SCSI is a block-based set of commands that connects computing devices to networked storage, including spinning up storage media and data reads/writes.

The protocol uses initiators to send SCSI commands to storage device targets on remote servers. Storage targets may be SAN, NAS, tape, general-purpose servers – both SSD and HDD – LUNs, or others. The protocol allows admins to better utilize shared storage by allowing hosts to store data to remote networked storage, and virtualizes remote storage for applications that require direct attached storage.

iSCSI Performance

iSCSI performance is highly dependent on underlying technologies like 10 Gigabit Ethernet (10 GbE) and bridging technology in the data center.

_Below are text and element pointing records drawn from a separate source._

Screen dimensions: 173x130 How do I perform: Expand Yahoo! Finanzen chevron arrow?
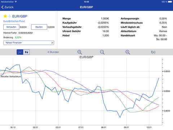tap(52, 43)
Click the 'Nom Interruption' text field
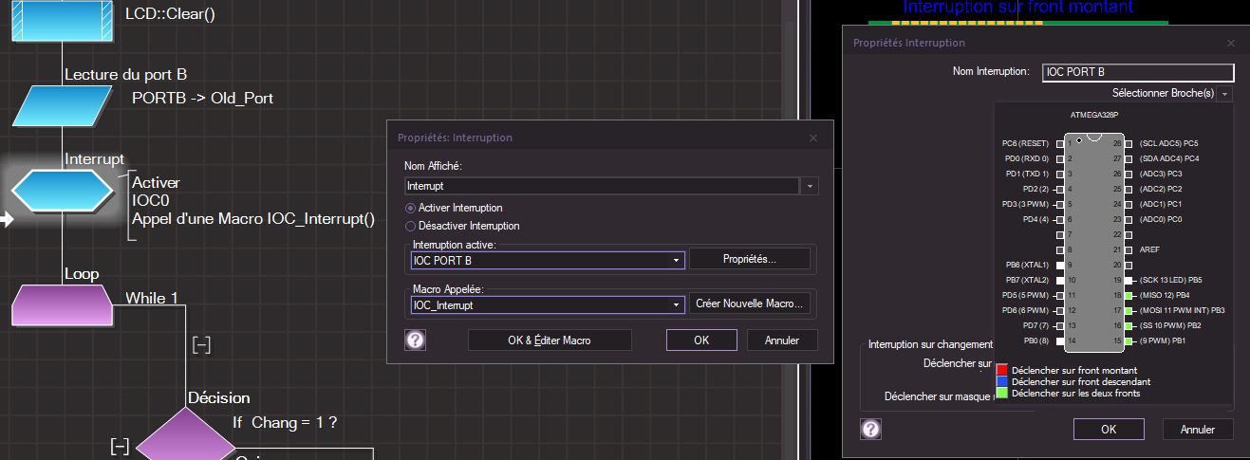 point(1137,72)
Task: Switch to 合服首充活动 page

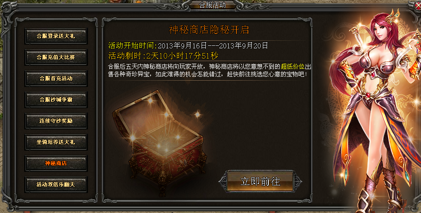Action: click(56, 78)
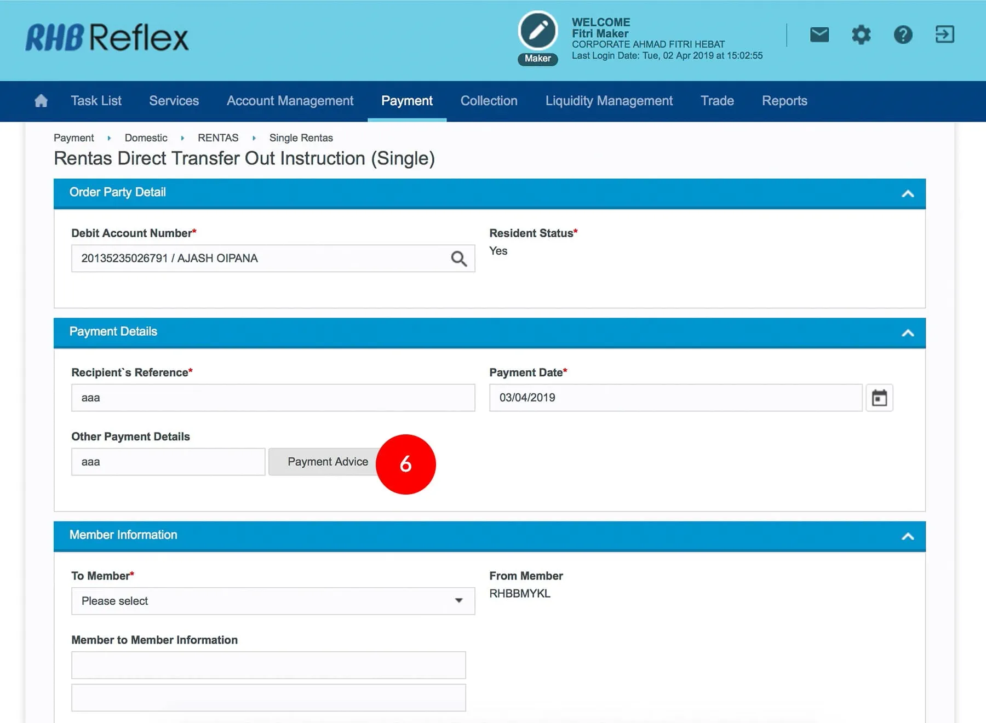
Task: Click the home icon in navigation bar
Action: [41, 101]
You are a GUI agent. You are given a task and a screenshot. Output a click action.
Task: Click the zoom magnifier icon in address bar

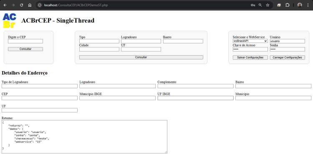click(260, 5)
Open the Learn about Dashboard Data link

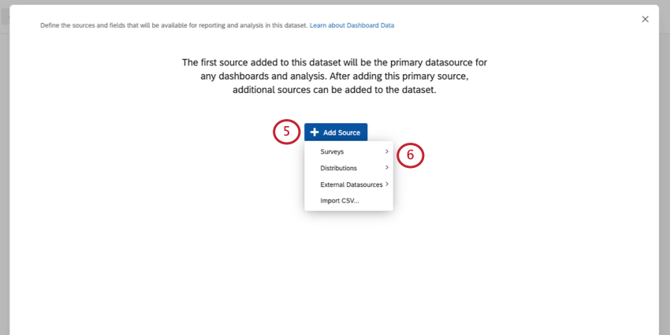[x=352, y=25]
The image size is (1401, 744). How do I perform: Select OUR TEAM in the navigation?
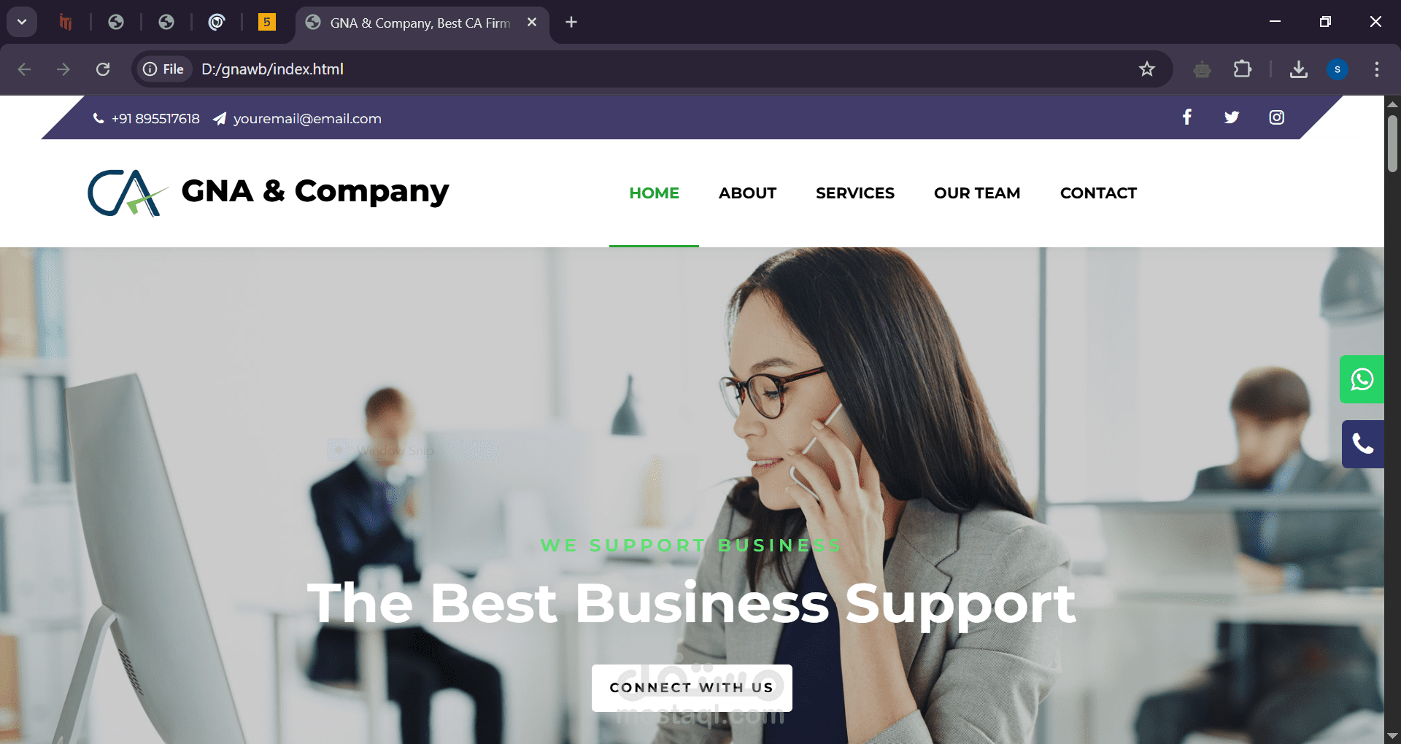977,193
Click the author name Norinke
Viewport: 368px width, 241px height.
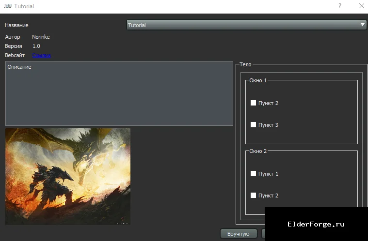coord(41,37)
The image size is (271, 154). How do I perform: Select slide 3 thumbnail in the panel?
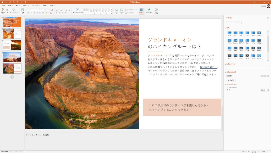pyautogui.click(x=12, y=45)
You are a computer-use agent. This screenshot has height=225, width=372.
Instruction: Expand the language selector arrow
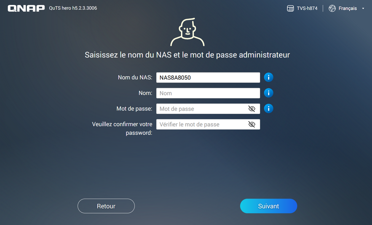click(363, 9)
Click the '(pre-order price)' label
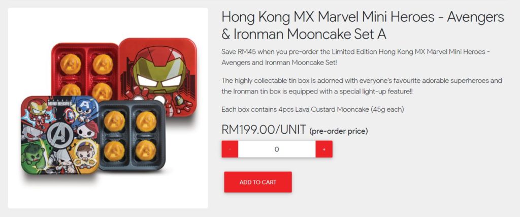The width and height of the screenshot is (520, 217). pyautogui.click(x=339, y=132)
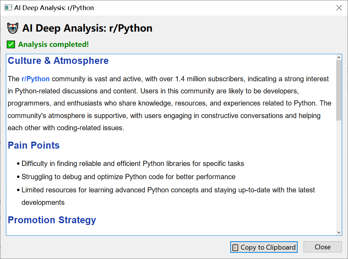Click the 'Analysis completed!' status text

click(53, 44)
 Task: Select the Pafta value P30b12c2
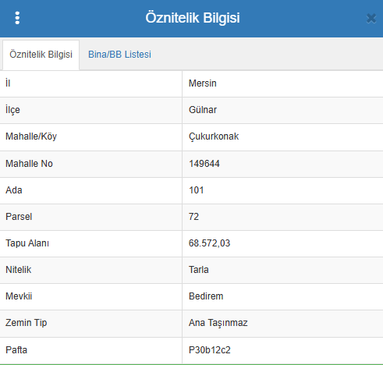coord(210,350)
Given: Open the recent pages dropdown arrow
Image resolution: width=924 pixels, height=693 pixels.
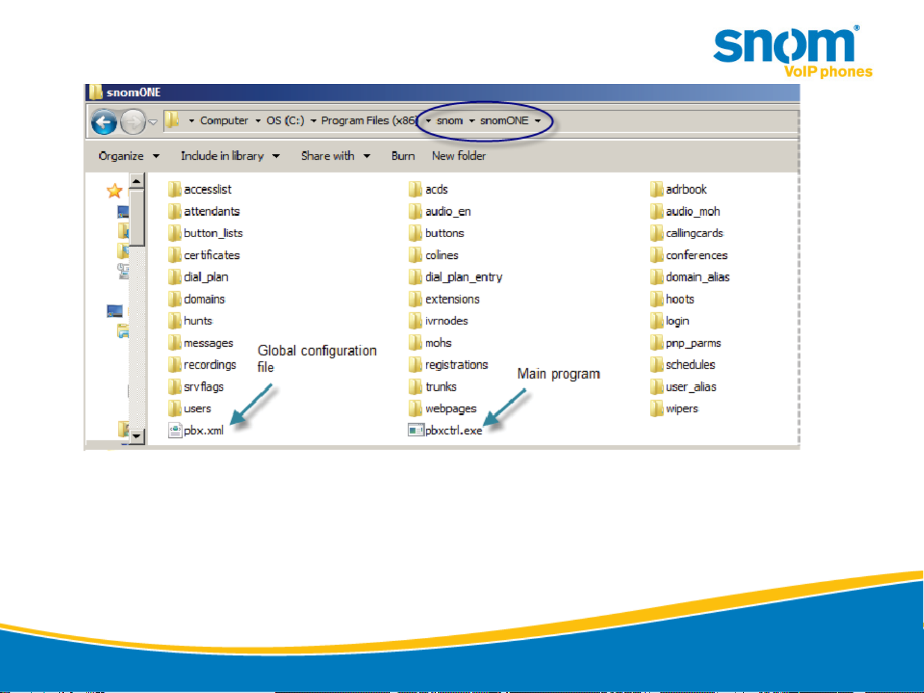Looking at the screenshot, I should coord(153,122).
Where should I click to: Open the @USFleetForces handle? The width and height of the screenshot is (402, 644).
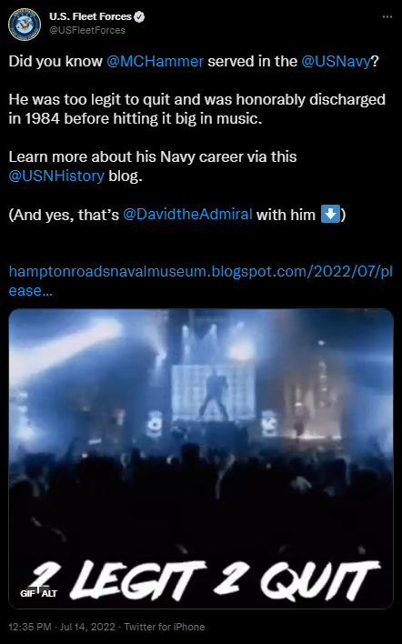(87, 30)
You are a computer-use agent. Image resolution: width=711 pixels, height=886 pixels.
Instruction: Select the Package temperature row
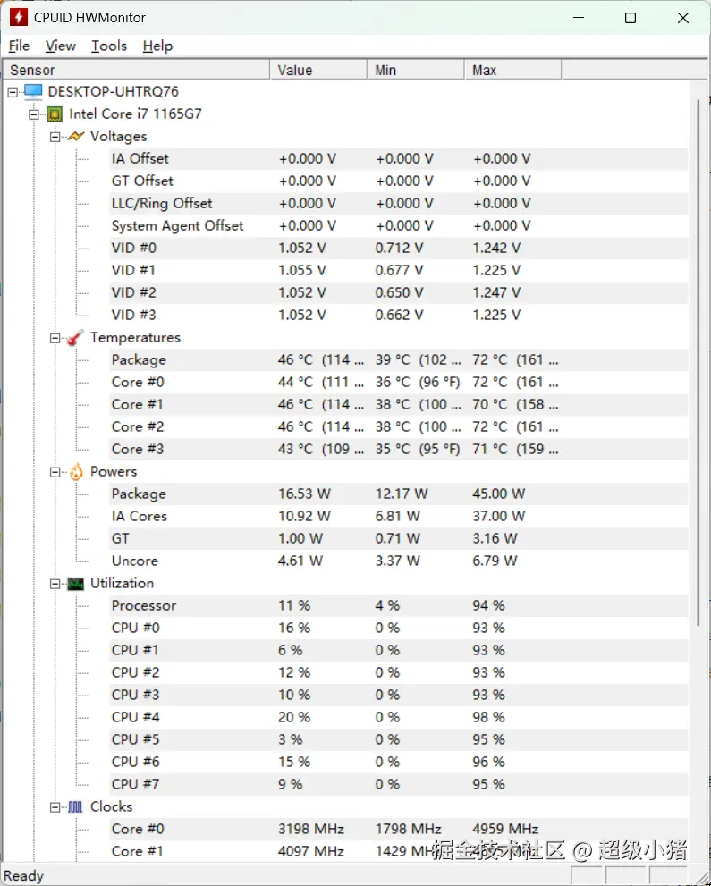(x=139, y=359)
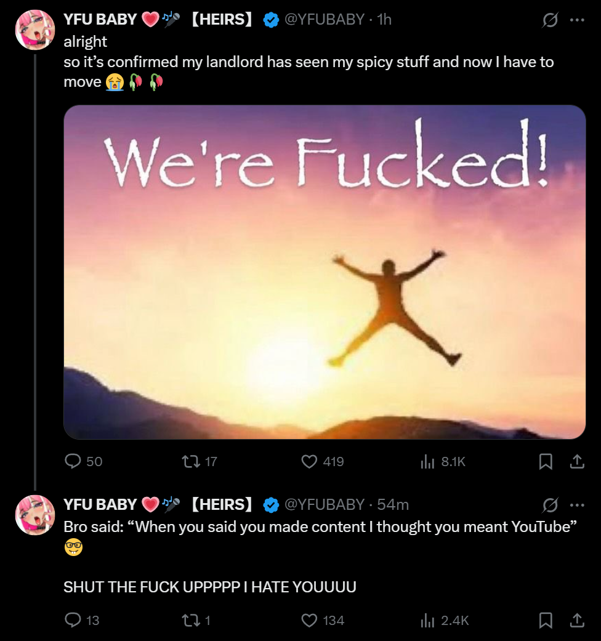Share the second tweet about YouTube

point(576,620)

  • 10 GbE. Ethernet network connection speed has the single largest impact on iSCSI performance. Although smaller networks may run iSCSI protocols over 1 GbE networks, the slower speed is insufficient for mid-sized or enterprise data centers. Admins may increase some performance on a sub-10 GbE network by adding multiple NICs, but a single switch will not boost speed for multiple iSCSI ports. 10 GbE is the recommended speed for an enterprise storage environment. Because it is a wider pipe, there is little call for multiple NICs. Instead, adding server-class network adapters will accelerate iSCSI packets traveling the 10 GbE network.
  • Data center bridging. Bridging is a set of Ethernet extensions that protect SCSI traffic against data loss. This allows iSCSI to better compete with highly reliable Fiber Channel, which has run over lossless connections for years.
  • Multipathing. Multipathing I/O speeds up iSCSI network packets, and most operating systems support the technology. Typical iSCSI multipathing features assign multiple addresses to a single iSCSI session, which accelerates data transport.
  • Jumbo frames. These 9000-byte frames relieve congestion on slower Ethernet networks that are not using 10 GbE, which gives a performance boost of about 10-20 percent. Jumbo frames will not give much of a performance boost in 10 GbE, if any.